Неожиданно раздался стук в дверь, и я услышал:
— Свои, Теофиль!
Я открыл дверь, Теофиль вошел, поставил в угол палку и повесил на нее шапку.
— Садитесь.
— Спасибо. — Теофиль уселся и вынул коробочку с табаком. — Тепло у вас тут, натопили, — добавил он, глядя на печку.
— Да уж, даже слишком.
— Ничего, до утра остынет. Мороз крепчает.
— Снимите куртку.
— М-м, нет, мне скоро уходить. — Теофиль расстегнул куртку и протянул мне коробочку с табаком. Я свернул самокрутку, Теофиль наклонился ко мне с зажигалкой и дал прикурить. — Я хотел вас кое о чем попросить.
— О чем?
— Вы знаете, я пеку хлеб только по понедельникам, так уж у меня заведено. Я хотел, чтобы пан Владислав одолжил мне до понедельника пару буханок.

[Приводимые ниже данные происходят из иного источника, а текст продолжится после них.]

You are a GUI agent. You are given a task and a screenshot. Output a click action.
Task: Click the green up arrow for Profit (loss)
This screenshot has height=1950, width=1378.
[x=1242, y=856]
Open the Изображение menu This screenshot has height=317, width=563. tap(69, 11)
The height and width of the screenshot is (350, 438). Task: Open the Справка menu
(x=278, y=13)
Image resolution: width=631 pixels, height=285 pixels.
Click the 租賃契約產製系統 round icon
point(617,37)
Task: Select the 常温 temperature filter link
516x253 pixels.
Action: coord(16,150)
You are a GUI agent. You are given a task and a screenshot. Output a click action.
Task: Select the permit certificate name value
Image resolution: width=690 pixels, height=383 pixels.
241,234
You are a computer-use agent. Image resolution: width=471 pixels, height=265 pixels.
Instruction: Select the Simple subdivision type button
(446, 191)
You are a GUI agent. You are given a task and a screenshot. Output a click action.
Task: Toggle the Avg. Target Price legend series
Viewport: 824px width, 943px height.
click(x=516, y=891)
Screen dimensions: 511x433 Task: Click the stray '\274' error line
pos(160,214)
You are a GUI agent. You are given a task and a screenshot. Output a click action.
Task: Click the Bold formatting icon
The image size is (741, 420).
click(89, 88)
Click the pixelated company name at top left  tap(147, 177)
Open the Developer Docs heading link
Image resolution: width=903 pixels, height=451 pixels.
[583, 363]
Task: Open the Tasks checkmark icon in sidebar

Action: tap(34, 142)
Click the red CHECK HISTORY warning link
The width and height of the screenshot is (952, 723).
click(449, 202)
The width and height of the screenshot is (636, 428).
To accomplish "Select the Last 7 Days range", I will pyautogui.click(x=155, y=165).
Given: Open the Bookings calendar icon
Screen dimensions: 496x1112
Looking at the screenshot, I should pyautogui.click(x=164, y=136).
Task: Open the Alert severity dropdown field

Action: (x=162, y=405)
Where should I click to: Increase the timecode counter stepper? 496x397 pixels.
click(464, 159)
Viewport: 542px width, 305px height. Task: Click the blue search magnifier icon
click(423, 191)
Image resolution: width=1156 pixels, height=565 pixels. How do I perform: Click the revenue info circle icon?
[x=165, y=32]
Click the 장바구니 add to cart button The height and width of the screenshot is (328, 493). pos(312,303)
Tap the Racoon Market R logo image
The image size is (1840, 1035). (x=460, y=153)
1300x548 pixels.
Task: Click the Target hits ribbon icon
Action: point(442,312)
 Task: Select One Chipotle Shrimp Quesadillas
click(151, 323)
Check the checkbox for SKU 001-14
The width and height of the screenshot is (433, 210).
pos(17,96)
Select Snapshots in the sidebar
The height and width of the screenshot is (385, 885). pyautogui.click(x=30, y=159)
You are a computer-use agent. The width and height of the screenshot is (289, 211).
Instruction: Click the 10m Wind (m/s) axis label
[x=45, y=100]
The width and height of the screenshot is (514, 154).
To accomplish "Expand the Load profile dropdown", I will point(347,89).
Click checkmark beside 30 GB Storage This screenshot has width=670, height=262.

— Так вы же только что у него были, — удивился я.
— Ну да, но понимаете, не годится мне просить. Вот вы… вы — другое дело.
— Не понял.
Теофиль вместе со стулом пододвинулся ко мне поближе.
— Если вы попросите, вам он не откажет.
Я уставился на него: по его коричневому, иссеченному морщинами лицу ничего нельзя было понять. Надев пиджак, я потянулся под кровать за ботинками.
— А да, и еще два-три кило сала! Я забивать буду только на следующей неделе, тогда и отдам. Я вас здесь подожду, — сказал Теофиль, когда я выходил.
Я заглянул в столовую. Иногда хозяина можно было здесь застать, если он раскладывал пасьянс. Но в столовой было пусто и темно, прикрученный фитиль почти не давал света. Я вышел в коридор и постучался в спальню хозяина. Он стоял посреди длинной узкой комнаты в сапогах и свитере, заложив руки за спину.
— Пан Владислав, ко мне пришел Теофиль вот с какой просьбой: он хотел бы одолжить у вас несколько буханок хлеба и два-три килограмма сала.
Хозяин засунул руки в карманы штанов и принялся вышагивать по комнате, выкидывая ноги, как на параде. Дойдя до стены, он сделал резкий разворот и слегка пошатнулся. Остановился. Глядя на носки сапог, сказал:
— У меня в скирде спряталась еврейская семья. Двое мужчин, три женщины, несколько детей. Убежали прямо в чем были. Еды у них нет.
— В скирде?
Хозяин взглянул на меня:
— В той, что стоит за садом.
— Как они там выдерживают в такой мороз?
— Ну, им, конечно, не жарко. Но они живы. Пока. Для них это уже кое-что.
Хозяин снова начал вышагивать, словно на параде, останавливался, вытягиваясь по стойке смирно, поворачивал.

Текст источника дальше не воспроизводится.